EXERCISE BRIEF: Copy out every line of the data below word for word, leaving out the pictures.

RECORD SET:

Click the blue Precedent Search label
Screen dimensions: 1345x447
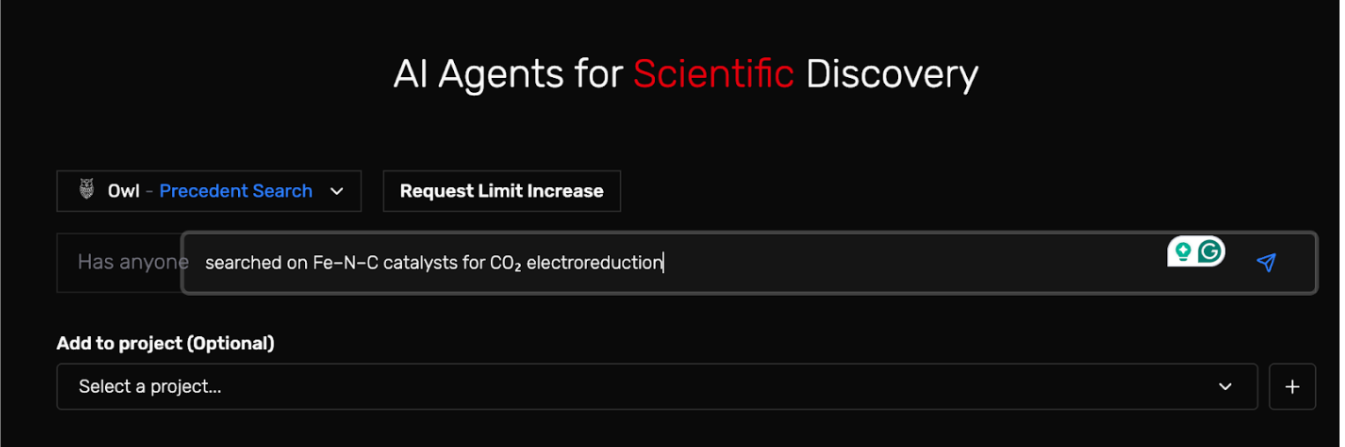coord(236,191)
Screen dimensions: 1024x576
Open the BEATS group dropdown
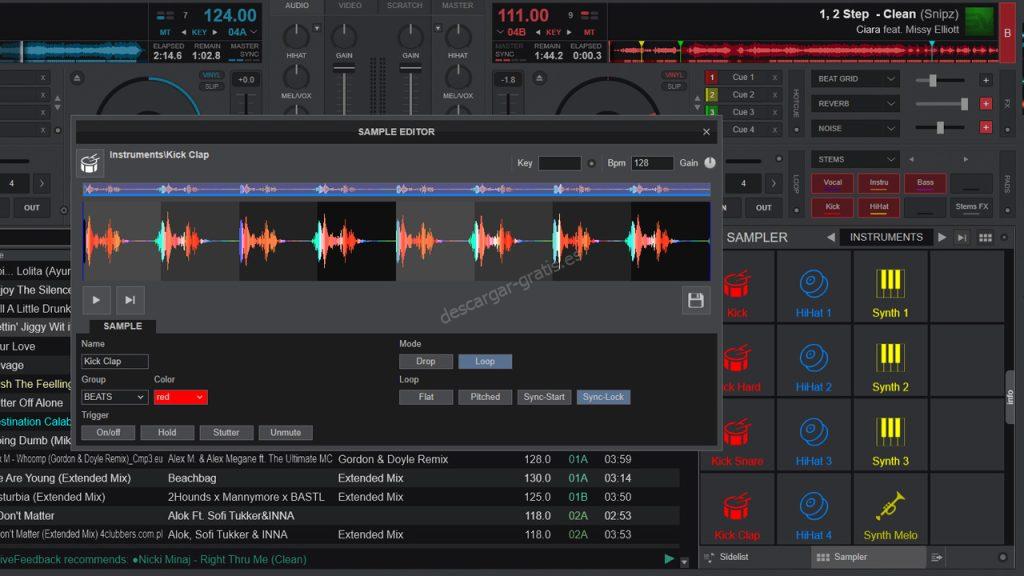(113, 397)
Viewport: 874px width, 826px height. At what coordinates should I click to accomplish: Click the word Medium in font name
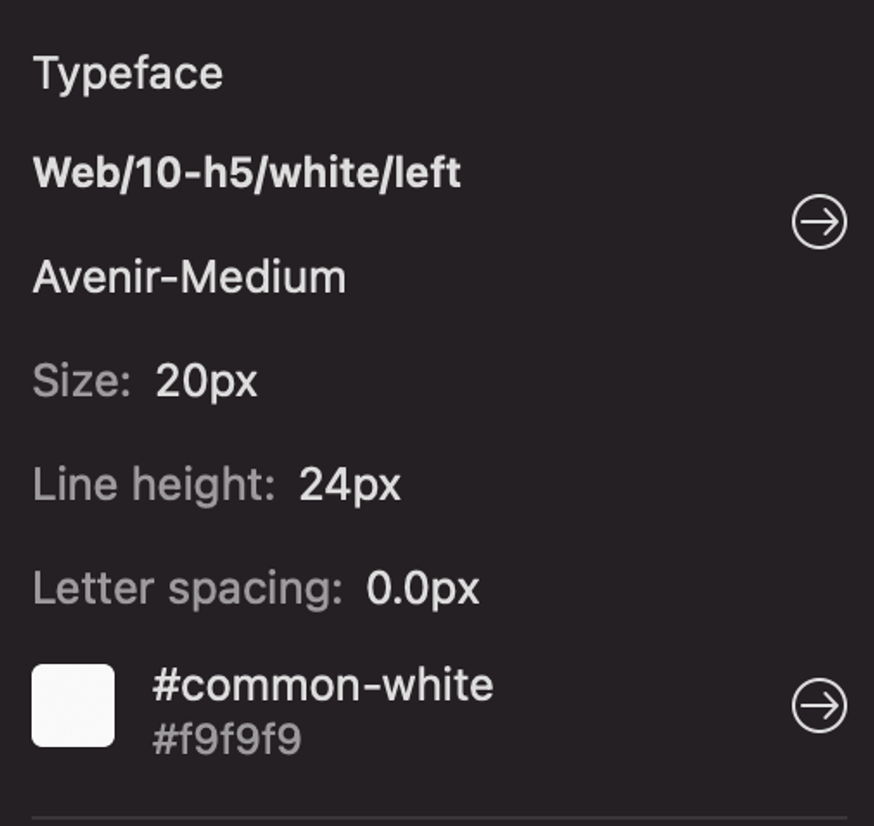click(x=263, y=277)
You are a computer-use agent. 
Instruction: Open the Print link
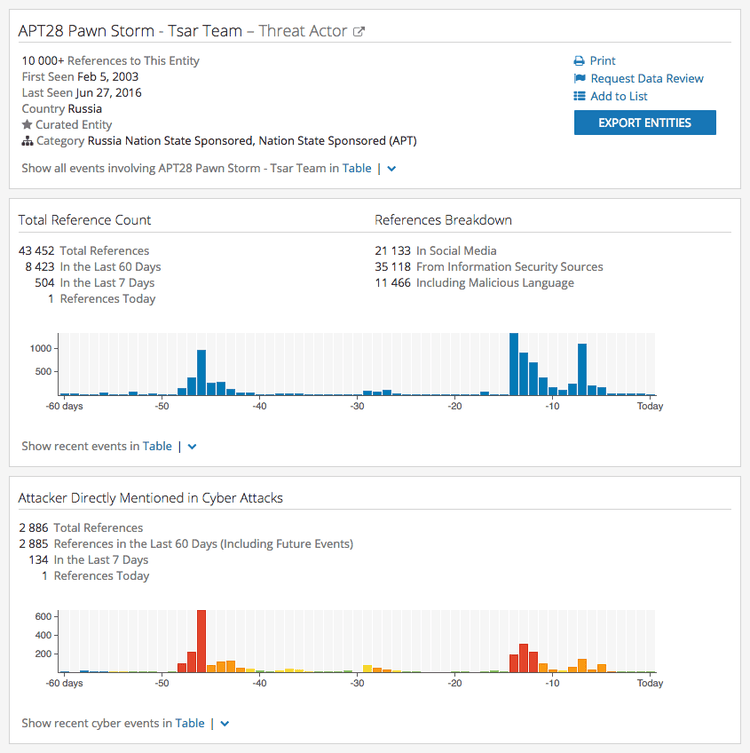coord(603,61)
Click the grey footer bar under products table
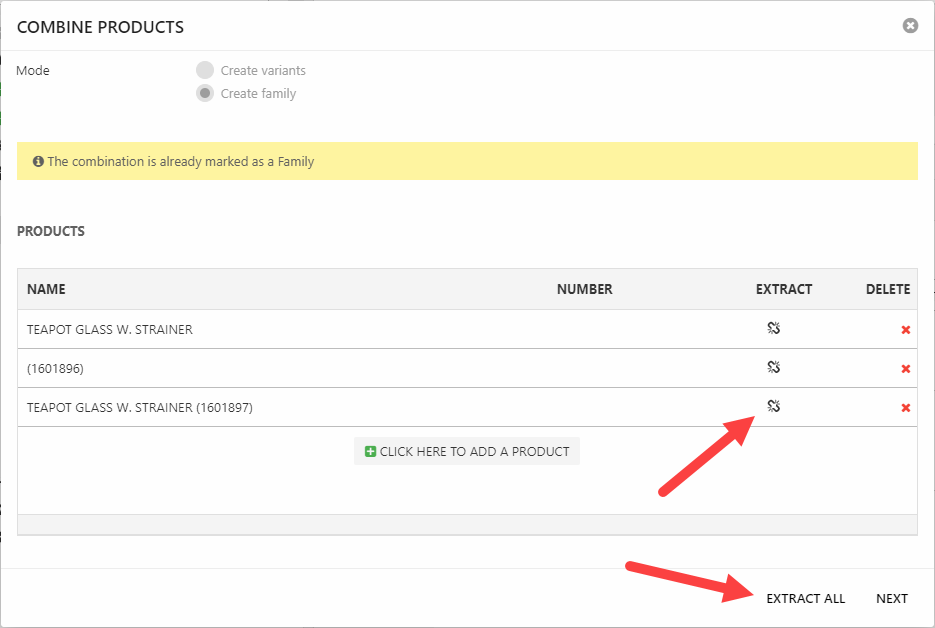935x628 pixels. click(467, 524)
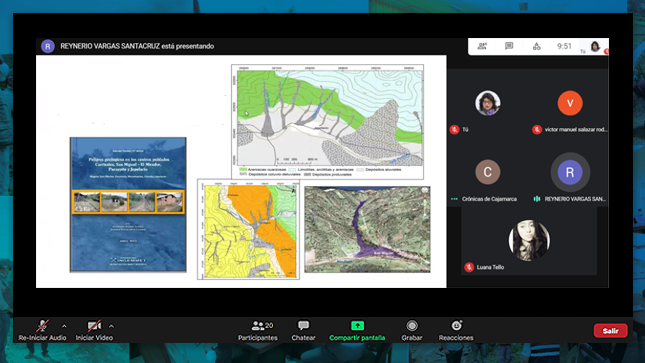
Task: Click the activities shapes icon in top bar
Action: pyautogui.click(x=536, y=46)
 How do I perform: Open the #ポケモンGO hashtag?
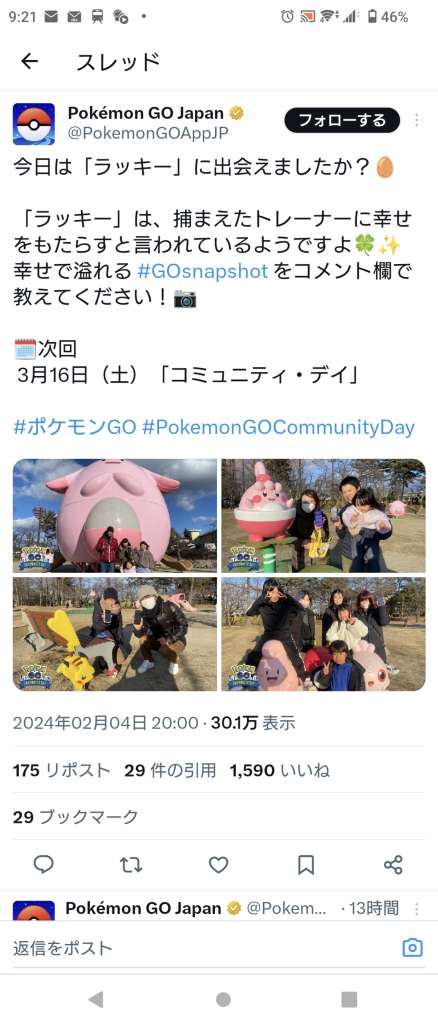click(74, 428)
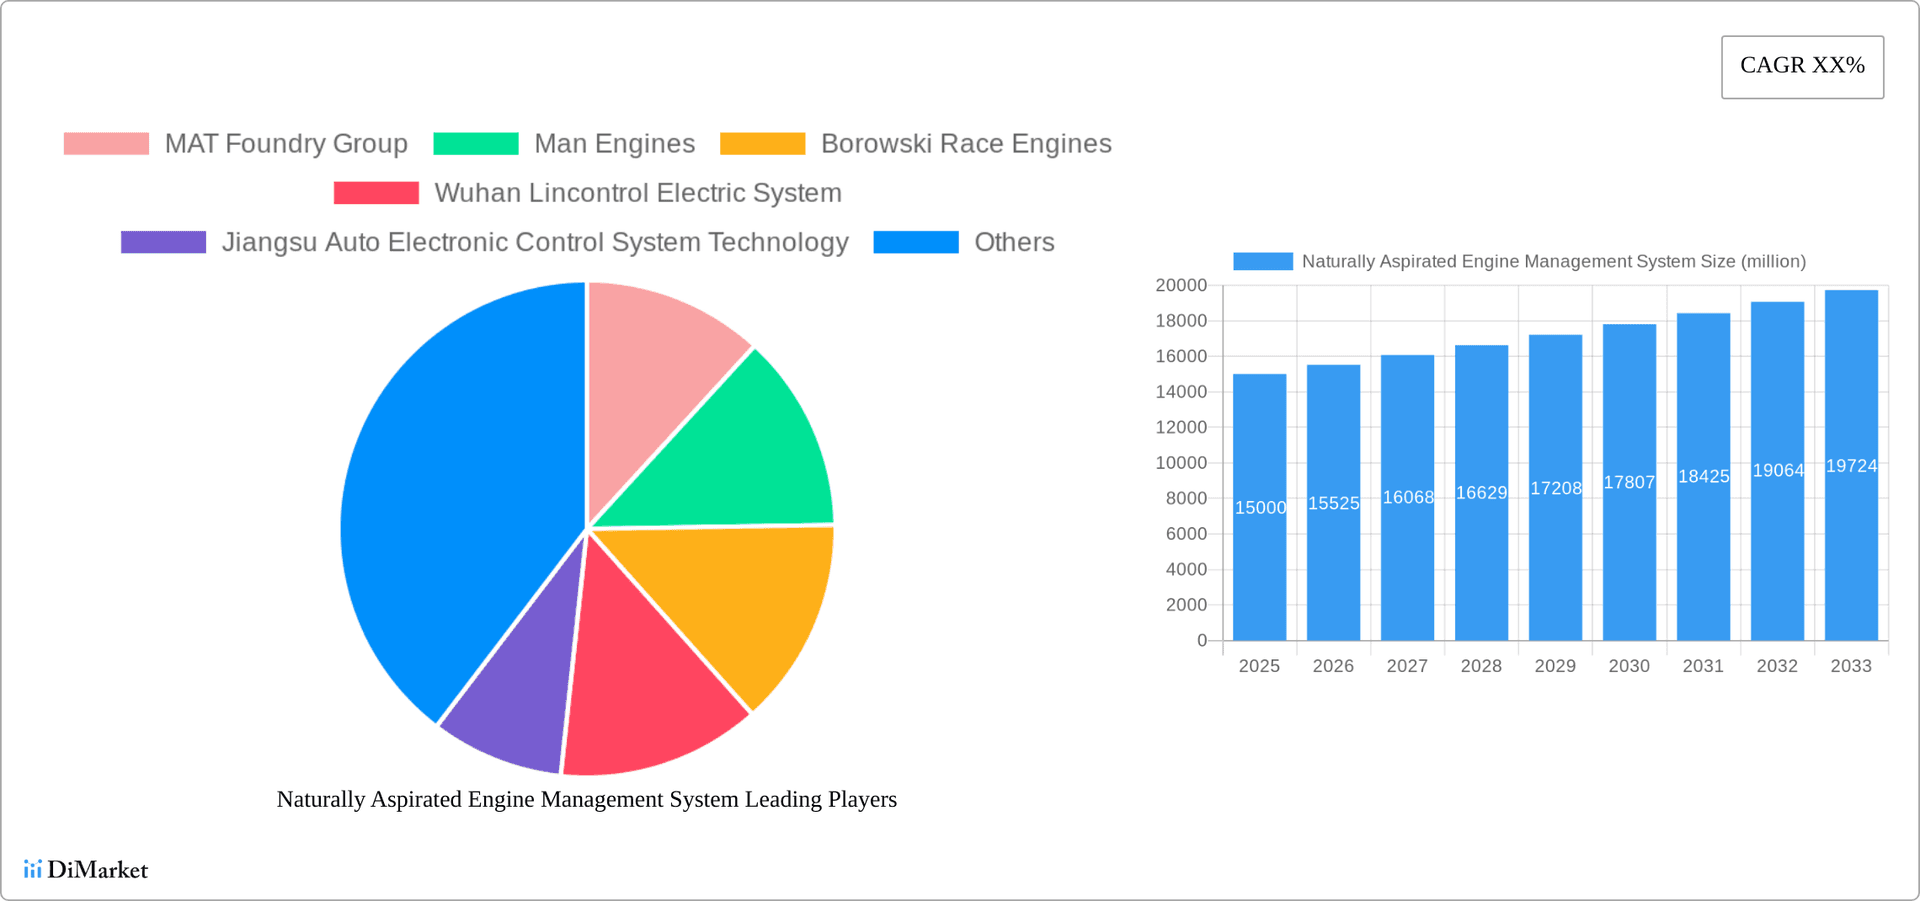Click the DiMarket text label
1920x901 pixels.
[98, 869]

RESPONSE TO THE EXERCISE:
Click the blue Precedent Search label
Screen dimensions: 1345x447
coord(236,191)
Screen dimensions: 1024x576
Open the BEATS group dropdown
(113, 397)
Viewport: 874px width, 826px height. At what coordinates should I click to accomplish: Click the word Medium in font name
click(x=263, y=277)
You are a computer-use agent. 
Instruction: Open the Print link
coord(603,61)
Click the grey footer bar under products table
935x628 pixels. click(467, 524)
Task: Click the activities shapes icon in top bar
Action: pyautogui.click(x=536, y=46)
 How do I perform: Open the #ポケモンGO hashtag?
click(74, 428)
Click the DiMarket text label
1920x901 pixels.
[98, 869]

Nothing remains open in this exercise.